Look! Both ways give us the same answer, $0$! How cool is that?

**Part (b): For $f(x)=\sec ^{2} x$ and $g(x)=\tan ^{2} x,$ show that $f^{\prime}(x)=g^{\prime}(x)$.**

1. **Let's find the derivative of $f(x) = \sec^2 x$ first.**
This is 'something squared' again!
* Bring the power down: $2$
* Keep the 'something': $\sec x$ (power becomes 1)
* Multiply by the derivative of $\sec x$. Do you remember that one? The derivative of $\sec x$ is $\sec x \tan x$.
* Putting it all together: $f'(x) = 2 \cdot \sec x \cdot (\sec x \tan x)$
* This simplifies to $f'(x) = 2 \sec^2 x \tan x$.

2. **Now, let's find the derivative of $g(x) = \tan^2 x$.**
Another 'something squared'!
* Bring the power down: $2$
* Keep the 'something': $\tan x$ (power becomes 1)
* Multiply by the derivative of $\tan x$. The derivative of $\tan x$ is $\sec^2 x$.
* Putting it all together: $g'(x) = 2 \cdot \tan x \cdot (\sec^2 x)$
* This simplifies to $g'(x) = 2 \tan x \sec^2 x$.

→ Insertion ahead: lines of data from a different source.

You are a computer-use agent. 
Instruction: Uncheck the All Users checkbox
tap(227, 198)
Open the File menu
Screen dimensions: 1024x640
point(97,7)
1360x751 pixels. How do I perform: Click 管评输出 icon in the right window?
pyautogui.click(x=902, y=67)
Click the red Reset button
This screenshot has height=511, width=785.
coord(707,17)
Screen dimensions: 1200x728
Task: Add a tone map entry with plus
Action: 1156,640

3. **Time to compare $f'(x)$ and $g'(x)$!**
We found $f'(x) = 2 \sec^2 x \tan x$.
And we found $g'(x) = 2 \tan x \sec^2 x$.
Hey, look closely! The order of multiplication doesn't change the answer, so $2 \sec^2 x \tan x$ is exactly the same as $2 \tan x \sec^2 x$.
So, we've shown that $f'(x) = g'(x)$! Neat!